La gota fascista
Es una gota incesante que cae de manera sistemática en todos los actos, gestos, ceremonias, comunicados, telediarios y portadas de medio de comunicación. Horada de manera invisible todos los muros y corazas que parecían hacer de la democracia postfranquista algo perpetuo, seguro, blindado para la eternidad. Pero llevamos recibiendo demasiados mensajes que nos deberían poner en alerta absoluta. Porque, entre otras cosas, esa monarquía parlamentaria estaba amparada, avalada, protegida por la Unión Europea, no solamente en lo económico, sino, sobre todo, en los principios democráticos que la fundamentaron después de la segunda guerra mundial.
Eso se está resquebrajando de manera acelerada. No es solamente un movimiento pendular europeo, sino que parece fruto de una estrategia internacionalista global que afecta a muchos de los países que entran en procesos electorales y que acaban empoderando a opciones de extrema derecha camufladas y en los últimos tiempos, abiertamente identificadas. Hoy podemos poner a Austria como ejemplo. Pero la lista viene de atrás y seguirá de manera interminable.
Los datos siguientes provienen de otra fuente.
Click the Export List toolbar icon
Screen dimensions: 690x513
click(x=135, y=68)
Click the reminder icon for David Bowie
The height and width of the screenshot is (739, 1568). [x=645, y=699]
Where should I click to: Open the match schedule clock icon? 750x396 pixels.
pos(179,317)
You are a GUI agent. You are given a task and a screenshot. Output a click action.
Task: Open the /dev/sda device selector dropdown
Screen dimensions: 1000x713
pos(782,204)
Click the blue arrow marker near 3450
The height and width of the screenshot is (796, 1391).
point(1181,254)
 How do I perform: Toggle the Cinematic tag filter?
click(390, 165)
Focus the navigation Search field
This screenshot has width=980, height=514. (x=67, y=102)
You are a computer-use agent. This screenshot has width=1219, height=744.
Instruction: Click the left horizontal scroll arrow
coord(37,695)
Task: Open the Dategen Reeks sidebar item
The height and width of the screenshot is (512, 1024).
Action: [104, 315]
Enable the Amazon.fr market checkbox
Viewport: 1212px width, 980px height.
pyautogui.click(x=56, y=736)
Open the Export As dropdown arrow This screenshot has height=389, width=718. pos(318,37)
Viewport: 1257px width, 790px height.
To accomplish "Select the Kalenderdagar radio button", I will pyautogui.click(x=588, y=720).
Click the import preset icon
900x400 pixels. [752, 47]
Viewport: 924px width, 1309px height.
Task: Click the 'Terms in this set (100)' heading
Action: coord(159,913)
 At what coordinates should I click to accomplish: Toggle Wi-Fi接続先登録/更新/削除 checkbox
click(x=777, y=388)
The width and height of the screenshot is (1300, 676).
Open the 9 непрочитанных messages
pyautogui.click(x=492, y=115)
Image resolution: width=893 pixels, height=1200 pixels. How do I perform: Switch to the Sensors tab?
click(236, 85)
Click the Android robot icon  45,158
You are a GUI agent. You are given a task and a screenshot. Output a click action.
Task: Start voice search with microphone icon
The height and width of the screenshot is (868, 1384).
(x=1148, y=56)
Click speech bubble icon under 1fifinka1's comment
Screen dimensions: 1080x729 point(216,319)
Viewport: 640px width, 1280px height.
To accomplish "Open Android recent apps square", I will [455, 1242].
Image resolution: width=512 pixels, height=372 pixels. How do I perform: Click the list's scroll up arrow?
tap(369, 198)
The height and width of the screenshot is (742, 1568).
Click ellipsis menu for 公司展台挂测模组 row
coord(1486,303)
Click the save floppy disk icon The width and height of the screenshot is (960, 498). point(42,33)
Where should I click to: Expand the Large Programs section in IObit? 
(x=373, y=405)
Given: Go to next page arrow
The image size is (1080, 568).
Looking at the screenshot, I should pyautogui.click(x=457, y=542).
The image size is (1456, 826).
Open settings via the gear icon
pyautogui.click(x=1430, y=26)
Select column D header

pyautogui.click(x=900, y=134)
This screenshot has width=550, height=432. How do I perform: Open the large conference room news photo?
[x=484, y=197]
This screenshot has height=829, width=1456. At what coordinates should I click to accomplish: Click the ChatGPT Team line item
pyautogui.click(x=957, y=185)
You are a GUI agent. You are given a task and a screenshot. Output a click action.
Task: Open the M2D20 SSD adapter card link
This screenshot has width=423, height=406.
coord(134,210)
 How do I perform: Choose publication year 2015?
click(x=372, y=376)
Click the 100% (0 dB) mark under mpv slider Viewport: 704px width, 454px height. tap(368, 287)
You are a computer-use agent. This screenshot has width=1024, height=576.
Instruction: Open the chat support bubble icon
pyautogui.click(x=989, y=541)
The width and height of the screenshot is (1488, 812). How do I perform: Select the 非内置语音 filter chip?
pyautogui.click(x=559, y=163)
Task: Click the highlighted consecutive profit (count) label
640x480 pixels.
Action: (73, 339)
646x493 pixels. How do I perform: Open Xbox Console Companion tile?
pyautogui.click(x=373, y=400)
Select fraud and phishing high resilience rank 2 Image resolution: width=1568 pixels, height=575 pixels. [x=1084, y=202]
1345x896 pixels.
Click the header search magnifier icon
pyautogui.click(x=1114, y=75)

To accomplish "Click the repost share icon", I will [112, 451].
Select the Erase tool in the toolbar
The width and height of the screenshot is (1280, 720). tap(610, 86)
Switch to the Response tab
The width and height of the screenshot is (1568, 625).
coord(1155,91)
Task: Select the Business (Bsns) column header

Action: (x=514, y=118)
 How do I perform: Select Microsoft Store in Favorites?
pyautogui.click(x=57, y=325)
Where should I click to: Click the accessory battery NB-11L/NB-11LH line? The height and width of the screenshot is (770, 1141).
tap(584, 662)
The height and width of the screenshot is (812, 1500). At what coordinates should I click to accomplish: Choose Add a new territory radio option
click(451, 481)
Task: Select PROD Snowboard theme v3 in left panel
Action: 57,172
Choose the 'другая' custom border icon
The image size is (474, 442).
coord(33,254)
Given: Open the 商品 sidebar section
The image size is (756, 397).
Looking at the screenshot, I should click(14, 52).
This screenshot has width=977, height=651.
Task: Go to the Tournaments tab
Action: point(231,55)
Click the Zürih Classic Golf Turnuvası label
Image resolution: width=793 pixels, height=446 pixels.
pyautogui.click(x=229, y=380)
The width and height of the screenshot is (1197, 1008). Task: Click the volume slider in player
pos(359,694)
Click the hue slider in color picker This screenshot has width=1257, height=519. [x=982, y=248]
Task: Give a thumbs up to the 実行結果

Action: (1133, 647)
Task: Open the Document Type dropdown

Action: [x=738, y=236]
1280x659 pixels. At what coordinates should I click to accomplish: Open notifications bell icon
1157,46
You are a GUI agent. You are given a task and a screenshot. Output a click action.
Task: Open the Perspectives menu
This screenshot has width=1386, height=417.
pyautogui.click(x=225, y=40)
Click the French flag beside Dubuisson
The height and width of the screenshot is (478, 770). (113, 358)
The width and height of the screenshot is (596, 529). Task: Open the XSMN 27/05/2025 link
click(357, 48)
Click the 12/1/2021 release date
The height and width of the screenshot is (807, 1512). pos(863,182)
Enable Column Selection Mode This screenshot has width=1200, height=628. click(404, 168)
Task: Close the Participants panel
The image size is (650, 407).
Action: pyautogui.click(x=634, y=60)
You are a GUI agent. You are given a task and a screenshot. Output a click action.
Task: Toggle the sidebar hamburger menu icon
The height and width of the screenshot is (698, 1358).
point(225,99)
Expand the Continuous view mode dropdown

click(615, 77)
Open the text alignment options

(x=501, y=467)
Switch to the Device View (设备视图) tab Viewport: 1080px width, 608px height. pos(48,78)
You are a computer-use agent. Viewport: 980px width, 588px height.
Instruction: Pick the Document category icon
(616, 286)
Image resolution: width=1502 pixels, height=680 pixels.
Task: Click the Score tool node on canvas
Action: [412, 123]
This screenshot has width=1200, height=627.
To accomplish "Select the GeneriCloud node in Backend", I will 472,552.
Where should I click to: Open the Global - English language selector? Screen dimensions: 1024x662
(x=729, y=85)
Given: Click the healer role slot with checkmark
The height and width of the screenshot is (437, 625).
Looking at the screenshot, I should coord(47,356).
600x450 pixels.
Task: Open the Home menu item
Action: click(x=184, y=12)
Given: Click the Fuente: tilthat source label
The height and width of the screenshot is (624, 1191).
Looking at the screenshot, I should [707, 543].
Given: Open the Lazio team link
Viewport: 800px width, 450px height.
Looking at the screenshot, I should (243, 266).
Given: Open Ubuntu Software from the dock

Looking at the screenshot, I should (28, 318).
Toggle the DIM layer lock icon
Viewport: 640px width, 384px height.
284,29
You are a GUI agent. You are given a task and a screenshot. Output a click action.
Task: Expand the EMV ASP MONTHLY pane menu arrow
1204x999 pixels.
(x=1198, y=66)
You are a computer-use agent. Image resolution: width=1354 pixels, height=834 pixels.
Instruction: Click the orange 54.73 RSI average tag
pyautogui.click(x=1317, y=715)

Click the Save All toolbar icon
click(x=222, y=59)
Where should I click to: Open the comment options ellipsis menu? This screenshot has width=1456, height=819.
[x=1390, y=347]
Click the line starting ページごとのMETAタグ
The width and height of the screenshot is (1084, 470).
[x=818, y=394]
Esta gota fascista se manifiesta en un cabalgata, una réplica parlamentaria, una actitud sospechosamente tolerante de un ministerio con sus uniformados manifestándose con signos franquistas y violentos, en titulares de prensa, en las tertulias plagadas de seres innegablemente reaccionarios y propensos a la hipérbole que propicia la actitud fascistoide irracional y de manera asfixiante en la jerarquía eclesiástica. Alerta máxima y acciones.